Among the lines of the data, copy those that hold "computer".

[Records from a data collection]

========

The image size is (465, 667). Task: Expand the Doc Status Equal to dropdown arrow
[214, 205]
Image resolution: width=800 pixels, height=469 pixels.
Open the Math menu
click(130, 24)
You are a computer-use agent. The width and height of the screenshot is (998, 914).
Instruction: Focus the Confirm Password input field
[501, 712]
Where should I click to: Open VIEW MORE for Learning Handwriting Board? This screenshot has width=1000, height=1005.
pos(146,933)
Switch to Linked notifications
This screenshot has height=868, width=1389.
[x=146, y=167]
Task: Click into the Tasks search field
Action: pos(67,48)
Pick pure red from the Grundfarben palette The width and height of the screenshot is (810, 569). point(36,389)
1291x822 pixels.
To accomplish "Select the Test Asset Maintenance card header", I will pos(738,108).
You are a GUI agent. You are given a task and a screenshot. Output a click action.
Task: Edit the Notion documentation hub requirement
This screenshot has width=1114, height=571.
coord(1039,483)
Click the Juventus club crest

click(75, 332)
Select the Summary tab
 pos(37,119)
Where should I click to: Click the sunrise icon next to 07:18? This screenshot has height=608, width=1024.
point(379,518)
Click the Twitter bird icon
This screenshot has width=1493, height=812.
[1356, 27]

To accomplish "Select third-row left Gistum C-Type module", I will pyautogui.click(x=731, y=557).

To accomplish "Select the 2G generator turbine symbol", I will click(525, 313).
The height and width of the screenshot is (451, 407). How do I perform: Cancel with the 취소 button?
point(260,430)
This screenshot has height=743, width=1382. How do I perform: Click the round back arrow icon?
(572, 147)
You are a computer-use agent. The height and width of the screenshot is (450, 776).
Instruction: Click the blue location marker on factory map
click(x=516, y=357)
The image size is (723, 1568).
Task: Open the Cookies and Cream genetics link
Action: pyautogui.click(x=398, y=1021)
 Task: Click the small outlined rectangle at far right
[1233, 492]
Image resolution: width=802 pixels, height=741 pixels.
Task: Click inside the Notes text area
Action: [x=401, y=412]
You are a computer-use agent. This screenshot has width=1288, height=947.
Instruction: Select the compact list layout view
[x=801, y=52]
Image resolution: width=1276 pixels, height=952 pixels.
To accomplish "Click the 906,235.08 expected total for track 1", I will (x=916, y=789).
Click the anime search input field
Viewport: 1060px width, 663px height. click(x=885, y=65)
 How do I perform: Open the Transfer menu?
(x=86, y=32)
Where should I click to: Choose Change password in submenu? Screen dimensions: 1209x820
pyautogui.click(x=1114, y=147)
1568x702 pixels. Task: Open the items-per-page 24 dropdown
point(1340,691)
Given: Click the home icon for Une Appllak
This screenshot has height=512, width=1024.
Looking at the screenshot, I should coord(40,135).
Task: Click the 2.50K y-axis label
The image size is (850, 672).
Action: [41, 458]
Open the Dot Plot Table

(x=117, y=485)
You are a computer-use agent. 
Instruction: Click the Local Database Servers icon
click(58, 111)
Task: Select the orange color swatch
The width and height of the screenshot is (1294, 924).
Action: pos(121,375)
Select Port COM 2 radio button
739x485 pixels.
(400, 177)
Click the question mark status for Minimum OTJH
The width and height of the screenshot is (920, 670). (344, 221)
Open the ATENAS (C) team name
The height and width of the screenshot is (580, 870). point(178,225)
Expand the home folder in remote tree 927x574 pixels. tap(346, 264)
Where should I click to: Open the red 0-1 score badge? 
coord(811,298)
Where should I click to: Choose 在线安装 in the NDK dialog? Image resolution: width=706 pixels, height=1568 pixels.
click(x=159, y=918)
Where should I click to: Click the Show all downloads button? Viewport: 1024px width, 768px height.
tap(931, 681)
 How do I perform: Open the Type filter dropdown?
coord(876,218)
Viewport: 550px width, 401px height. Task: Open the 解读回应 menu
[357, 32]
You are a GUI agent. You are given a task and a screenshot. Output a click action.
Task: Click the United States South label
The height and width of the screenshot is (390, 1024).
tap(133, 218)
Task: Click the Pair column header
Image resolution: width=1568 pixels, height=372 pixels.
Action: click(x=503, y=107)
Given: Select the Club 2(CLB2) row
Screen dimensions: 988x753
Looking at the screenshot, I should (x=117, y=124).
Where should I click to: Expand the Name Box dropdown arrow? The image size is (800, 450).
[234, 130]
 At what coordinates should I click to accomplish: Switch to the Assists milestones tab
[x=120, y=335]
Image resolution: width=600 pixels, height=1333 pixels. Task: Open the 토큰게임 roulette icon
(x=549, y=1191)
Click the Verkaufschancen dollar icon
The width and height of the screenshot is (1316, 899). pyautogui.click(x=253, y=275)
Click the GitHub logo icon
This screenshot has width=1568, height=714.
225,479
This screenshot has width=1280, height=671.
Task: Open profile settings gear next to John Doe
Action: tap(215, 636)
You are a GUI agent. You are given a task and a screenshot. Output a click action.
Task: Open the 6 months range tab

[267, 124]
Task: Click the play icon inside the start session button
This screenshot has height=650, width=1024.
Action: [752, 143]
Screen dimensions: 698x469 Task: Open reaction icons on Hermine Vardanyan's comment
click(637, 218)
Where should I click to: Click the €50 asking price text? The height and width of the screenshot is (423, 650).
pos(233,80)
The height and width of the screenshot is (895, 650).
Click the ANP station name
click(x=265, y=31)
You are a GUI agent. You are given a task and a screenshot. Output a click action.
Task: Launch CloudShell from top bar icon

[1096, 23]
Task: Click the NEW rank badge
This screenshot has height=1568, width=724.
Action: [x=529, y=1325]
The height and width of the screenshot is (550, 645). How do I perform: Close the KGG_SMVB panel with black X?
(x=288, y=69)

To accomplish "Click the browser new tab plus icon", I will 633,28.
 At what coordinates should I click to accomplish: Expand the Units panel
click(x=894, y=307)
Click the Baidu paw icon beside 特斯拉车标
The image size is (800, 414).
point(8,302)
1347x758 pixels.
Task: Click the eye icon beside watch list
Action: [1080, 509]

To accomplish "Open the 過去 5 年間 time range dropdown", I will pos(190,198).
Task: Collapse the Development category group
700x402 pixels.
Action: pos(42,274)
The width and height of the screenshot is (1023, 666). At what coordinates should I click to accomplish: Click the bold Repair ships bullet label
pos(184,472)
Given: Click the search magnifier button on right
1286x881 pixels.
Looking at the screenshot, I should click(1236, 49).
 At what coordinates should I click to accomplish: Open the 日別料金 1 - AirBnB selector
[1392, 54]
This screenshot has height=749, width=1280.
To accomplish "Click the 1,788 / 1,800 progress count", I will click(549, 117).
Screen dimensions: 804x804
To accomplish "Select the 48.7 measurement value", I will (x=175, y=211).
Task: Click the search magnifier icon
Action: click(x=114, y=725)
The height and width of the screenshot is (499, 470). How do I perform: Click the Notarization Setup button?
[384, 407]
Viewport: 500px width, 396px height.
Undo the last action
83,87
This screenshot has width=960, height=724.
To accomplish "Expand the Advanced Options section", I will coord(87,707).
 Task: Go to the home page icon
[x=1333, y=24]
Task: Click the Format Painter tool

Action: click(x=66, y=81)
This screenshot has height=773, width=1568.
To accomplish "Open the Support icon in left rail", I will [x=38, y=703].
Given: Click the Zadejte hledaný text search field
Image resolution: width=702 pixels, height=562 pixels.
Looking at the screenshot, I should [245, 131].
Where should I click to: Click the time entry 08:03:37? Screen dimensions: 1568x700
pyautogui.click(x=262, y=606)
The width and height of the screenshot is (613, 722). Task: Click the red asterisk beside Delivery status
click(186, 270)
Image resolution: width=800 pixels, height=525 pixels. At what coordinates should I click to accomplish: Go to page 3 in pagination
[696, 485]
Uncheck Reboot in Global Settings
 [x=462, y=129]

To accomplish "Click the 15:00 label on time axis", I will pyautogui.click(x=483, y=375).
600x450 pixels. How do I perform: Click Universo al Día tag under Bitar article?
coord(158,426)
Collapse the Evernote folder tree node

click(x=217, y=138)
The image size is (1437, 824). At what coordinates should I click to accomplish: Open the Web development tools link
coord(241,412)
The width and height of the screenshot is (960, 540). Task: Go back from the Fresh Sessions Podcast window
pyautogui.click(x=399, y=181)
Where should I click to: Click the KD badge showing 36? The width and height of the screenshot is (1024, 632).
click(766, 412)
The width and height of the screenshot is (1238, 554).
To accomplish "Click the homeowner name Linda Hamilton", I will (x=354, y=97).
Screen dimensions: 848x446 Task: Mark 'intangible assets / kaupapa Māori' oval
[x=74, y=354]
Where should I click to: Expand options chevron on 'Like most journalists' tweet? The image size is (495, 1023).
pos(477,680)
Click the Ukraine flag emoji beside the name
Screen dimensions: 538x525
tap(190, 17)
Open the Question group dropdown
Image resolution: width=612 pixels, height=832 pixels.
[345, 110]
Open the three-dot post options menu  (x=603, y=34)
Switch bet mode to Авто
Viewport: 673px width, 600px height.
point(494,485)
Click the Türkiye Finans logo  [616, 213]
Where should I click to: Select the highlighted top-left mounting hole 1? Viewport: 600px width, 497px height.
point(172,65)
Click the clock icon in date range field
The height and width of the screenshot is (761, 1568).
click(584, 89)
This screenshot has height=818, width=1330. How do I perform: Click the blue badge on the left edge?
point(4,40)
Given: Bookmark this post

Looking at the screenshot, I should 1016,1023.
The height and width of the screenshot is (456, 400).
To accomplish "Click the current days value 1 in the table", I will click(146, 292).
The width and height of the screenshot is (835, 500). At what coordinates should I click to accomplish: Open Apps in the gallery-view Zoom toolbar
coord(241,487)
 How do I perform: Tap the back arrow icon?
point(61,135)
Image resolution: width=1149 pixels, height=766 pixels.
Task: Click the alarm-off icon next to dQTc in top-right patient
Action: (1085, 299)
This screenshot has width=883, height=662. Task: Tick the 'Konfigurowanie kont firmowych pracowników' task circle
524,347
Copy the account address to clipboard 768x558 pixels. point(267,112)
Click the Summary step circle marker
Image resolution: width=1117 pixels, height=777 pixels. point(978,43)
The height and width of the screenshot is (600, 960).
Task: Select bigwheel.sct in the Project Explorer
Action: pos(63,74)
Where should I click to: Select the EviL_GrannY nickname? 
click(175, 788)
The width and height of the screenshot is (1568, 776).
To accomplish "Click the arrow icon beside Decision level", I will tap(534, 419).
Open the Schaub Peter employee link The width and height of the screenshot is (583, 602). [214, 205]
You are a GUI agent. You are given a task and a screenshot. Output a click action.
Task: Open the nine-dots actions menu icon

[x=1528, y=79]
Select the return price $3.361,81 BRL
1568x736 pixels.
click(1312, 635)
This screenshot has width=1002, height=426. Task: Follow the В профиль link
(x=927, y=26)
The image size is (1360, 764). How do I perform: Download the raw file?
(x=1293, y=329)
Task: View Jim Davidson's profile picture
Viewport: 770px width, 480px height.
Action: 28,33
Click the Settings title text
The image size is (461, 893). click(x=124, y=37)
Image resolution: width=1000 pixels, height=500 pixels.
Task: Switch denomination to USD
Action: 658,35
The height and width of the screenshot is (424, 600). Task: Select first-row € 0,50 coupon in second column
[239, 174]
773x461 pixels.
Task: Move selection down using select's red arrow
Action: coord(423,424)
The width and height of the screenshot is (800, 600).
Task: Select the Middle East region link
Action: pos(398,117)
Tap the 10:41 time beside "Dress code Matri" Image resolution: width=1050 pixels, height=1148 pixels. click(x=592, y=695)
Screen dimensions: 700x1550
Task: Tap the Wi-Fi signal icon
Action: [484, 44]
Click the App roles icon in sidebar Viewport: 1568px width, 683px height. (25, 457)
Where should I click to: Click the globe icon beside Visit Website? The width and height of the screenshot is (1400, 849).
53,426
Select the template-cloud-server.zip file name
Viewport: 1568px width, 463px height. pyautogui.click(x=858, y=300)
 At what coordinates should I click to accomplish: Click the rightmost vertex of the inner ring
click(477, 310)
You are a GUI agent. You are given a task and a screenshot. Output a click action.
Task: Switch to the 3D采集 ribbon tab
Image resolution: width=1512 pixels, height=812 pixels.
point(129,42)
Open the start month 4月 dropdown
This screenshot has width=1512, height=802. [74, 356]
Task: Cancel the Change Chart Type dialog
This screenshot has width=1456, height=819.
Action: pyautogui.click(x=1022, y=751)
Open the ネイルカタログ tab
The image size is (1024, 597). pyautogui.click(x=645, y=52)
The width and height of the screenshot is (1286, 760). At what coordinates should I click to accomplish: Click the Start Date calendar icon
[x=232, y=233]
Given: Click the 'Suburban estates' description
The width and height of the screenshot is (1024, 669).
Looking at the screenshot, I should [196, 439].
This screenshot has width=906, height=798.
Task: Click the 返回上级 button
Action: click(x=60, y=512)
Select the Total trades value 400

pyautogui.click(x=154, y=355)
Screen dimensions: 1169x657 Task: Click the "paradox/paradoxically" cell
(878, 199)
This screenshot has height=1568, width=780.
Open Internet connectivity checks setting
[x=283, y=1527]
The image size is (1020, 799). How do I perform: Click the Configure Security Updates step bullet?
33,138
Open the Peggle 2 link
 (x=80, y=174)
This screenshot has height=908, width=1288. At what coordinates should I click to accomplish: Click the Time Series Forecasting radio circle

========

_RESPONSE AREA_:
You are a computer-use agent. The width and height of the screenshot is (998, 914).
You are a computer-use agent. The height and width of the screenshot is (450, 776).
You are a computer-use agent. This screenshot has width=1288, height=947.
You are a computer-use agent. 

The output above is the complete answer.